Data in this exercise =
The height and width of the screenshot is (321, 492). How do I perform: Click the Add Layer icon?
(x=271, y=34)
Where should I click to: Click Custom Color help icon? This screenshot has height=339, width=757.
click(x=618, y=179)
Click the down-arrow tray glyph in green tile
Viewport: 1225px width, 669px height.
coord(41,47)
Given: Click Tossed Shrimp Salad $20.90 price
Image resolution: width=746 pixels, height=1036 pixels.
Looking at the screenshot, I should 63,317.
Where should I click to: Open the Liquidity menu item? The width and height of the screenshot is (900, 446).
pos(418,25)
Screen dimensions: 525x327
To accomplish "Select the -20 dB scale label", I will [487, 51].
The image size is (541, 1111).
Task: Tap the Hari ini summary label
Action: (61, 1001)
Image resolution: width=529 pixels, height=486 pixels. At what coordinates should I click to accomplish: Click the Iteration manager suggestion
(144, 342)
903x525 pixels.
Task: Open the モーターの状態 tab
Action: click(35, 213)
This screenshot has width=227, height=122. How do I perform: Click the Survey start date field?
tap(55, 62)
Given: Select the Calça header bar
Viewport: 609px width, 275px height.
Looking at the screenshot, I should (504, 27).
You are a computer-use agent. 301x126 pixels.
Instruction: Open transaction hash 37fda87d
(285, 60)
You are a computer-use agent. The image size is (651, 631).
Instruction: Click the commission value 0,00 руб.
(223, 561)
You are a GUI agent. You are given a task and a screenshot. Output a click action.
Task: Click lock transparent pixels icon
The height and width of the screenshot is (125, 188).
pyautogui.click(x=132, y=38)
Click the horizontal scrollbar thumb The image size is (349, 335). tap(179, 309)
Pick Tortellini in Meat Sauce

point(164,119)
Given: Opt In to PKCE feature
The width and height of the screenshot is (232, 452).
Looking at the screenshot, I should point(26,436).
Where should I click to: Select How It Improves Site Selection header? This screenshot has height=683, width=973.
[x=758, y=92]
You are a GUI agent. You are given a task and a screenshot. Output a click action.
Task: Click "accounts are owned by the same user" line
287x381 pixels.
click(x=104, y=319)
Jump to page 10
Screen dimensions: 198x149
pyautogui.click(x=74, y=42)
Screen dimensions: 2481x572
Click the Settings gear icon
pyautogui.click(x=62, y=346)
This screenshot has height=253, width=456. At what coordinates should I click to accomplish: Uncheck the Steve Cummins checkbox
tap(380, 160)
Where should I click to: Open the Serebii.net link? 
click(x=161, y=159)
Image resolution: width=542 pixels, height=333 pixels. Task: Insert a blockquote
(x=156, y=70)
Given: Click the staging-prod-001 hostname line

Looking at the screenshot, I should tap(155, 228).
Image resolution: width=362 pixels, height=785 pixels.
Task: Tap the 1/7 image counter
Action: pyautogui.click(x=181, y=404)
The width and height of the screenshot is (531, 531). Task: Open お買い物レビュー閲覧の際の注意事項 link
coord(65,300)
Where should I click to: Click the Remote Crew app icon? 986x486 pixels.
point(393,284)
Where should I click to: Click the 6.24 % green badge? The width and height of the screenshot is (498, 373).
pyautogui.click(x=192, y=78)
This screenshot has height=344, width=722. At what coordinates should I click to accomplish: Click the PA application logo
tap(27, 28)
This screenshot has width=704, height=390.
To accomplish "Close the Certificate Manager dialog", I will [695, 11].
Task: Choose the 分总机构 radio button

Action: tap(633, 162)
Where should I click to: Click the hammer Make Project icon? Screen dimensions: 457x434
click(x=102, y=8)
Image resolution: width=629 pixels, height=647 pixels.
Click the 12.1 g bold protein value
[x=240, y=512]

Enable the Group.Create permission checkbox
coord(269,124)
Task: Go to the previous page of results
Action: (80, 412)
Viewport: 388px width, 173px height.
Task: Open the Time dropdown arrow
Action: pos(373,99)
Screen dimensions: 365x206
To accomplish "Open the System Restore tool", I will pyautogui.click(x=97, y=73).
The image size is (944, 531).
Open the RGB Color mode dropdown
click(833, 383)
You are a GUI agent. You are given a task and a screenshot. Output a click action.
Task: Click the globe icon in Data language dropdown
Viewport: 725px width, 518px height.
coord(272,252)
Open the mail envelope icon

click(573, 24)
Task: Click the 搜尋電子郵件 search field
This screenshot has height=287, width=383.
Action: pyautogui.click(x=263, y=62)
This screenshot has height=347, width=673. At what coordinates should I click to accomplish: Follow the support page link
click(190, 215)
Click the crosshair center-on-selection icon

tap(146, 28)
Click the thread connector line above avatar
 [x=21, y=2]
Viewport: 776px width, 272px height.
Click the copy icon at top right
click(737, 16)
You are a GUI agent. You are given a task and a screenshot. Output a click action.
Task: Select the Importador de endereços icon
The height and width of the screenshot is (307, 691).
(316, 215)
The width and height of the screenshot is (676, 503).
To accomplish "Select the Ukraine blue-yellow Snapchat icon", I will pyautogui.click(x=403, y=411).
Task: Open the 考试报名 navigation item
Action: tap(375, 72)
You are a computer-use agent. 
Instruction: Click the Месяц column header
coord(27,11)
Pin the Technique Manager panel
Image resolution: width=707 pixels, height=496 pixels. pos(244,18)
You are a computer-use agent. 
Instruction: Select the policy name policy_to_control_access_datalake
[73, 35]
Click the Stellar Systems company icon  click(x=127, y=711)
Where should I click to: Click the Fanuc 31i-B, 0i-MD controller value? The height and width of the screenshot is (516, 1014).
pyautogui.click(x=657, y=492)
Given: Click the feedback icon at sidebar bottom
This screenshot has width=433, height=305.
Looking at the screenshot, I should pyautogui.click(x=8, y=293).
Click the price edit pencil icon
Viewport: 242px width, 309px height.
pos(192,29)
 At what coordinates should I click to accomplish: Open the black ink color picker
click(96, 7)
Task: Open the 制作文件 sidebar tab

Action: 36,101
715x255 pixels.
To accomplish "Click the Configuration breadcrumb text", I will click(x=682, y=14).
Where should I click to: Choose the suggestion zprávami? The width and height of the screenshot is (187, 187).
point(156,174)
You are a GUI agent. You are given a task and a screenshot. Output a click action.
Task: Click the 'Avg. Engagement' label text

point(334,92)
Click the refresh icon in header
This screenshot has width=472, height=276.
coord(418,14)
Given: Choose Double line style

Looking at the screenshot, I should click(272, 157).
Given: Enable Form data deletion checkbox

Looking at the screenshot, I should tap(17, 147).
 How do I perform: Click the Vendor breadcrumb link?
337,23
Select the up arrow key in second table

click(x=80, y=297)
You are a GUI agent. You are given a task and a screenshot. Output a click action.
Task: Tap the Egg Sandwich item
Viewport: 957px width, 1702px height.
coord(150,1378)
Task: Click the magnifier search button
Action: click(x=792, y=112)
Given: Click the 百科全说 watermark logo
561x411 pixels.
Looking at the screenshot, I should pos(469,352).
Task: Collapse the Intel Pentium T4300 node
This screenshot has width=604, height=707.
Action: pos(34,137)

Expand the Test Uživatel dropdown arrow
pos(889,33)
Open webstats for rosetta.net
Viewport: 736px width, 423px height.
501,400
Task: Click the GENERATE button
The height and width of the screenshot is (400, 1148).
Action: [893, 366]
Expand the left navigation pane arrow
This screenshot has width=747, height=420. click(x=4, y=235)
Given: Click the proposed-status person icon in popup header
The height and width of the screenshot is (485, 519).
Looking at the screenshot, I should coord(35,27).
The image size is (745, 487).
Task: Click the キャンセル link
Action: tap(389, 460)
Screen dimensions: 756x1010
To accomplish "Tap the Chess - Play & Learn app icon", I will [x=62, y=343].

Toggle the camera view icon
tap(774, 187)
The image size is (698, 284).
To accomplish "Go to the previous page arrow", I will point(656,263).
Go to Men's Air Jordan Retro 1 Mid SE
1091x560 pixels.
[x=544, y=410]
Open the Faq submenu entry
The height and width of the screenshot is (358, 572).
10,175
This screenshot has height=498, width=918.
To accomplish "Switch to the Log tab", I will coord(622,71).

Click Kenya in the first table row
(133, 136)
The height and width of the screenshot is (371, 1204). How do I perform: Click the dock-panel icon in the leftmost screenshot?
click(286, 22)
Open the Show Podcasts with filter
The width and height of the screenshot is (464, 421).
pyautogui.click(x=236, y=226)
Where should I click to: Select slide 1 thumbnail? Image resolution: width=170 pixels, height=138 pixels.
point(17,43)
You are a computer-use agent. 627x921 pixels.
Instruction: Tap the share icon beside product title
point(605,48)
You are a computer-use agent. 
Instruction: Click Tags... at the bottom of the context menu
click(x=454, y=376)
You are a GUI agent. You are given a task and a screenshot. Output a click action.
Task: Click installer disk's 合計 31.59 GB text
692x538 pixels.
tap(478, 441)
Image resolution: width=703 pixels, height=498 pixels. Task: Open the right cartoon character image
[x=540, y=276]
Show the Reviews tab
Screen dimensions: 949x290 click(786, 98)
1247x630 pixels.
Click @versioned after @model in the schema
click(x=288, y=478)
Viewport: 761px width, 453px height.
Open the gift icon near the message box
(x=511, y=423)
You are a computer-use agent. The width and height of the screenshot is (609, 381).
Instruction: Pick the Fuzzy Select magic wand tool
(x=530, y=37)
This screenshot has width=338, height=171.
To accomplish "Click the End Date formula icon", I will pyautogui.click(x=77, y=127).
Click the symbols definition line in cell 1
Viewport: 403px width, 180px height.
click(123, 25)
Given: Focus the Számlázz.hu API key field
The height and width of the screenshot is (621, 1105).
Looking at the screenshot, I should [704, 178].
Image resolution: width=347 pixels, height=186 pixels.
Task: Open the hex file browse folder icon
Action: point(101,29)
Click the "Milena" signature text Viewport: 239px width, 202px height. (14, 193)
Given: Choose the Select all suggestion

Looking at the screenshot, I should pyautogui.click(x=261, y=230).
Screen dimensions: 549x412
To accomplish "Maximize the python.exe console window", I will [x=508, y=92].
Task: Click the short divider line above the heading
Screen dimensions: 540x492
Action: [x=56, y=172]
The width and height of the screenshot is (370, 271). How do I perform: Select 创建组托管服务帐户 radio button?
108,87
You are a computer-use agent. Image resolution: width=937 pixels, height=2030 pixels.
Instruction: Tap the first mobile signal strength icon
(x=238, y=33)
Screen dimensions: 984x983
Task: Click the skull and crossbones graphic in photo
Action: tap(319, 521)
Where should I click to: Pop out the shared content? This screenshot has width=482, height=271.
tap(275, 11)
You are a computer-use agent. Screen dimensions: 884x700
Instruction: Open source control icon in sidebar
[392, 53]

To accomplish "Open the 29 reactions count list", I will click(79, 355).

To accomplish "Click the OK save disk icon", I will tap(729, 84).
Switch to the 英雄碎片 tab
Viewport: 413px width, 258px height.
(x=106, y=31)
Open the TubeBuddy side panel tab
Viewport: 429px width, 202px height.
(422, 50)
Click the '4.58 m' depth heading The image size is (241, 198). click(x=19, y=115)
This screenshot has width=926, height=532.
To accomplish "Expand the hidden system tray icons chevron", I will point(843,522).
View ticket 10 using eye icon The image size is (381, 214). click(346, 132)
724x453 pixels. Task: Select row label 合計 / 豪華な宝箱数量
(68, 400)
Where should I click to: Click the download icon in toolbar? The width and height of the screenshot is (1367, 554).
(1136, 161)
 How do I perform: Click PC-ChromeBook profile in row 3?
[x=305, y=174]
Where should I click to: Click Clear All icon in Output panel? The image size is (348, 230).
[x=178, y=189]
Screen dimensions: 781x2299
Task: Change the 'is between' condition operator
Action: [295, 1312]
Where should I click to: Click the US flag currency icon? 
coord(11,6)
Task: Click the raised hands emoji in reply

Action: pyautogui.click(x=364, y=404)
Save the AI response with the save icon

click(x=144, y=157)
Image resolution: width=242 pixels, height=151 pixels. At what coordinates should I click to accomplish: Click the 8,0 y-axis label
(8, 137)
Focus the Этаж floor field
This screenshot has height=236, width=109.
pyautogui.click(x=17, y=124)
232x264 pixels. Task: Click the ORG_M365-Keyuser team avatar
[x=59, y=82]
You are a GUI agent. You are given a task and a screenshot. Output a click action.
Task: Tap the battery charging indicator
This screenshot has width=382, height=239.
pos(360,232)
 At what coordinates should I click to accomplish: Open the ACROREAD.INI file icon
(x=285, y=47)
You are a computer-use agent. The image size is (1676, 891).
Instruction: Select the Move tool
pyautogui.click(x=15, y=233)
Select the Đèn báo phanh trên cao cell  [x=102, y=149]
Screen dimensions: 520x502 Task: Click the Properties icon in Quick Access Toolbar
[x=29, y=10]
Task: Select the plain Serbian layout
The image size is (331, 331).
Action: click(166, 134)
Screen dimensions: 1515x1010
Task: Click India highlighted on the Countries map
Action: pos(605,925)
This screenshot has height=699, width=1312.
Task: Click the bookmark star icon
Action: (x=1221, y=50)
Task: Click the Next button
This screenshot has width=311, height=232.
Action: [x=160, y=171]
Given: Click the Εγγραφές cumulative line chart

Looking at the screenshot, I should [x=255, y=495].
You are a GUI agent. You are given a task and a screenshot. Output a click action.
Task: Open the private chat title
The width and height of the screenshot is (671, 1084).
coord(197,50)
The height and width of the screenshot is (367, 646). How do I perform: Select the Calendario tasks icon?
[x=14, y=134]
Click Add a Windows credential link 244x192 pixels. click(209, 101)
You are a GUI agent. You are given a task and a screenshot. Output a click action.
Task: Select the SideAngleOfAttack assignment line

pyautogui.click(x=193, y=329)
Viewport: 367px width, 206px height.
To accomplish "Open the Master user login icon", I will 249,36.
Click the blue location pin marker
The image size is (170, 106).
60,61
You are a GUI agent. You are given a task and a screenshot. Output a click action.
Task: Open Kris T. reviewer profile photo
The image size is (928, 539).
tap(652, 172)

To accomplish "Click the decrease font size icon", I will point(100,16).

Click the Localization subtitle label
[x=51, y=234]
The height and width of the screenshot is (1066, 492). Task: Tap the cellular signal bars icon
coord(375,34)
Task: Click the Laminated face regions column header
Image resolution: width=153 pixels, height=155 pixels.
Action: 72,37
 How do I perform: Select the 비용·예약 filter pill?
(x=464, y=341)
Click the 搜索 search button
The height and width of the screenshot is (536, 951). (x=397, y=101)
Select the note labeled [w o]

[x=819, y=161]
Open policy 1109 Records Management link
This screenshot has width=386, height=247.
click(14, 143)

What to work on = For this exercise, output exactly the lines above from the line with "Instruction: Pick the" to the line with "Given: Focus the Számlázz.hu API key field", counting both, and leave out the rest.

Solution below =
Instruction: Pick the Fuzzy Select magic wand tool
(x=530, y=37)
This screenshot has width=338, height=171.
To accomplish "Click the End Date formula icon", I will pyautogui.click(x=77, y=127).
Click the symbols definition line in cell 1
Viewport: 403px width, 180px height.
click(123, 25)
Given: Focus the Számlázz.hu API key field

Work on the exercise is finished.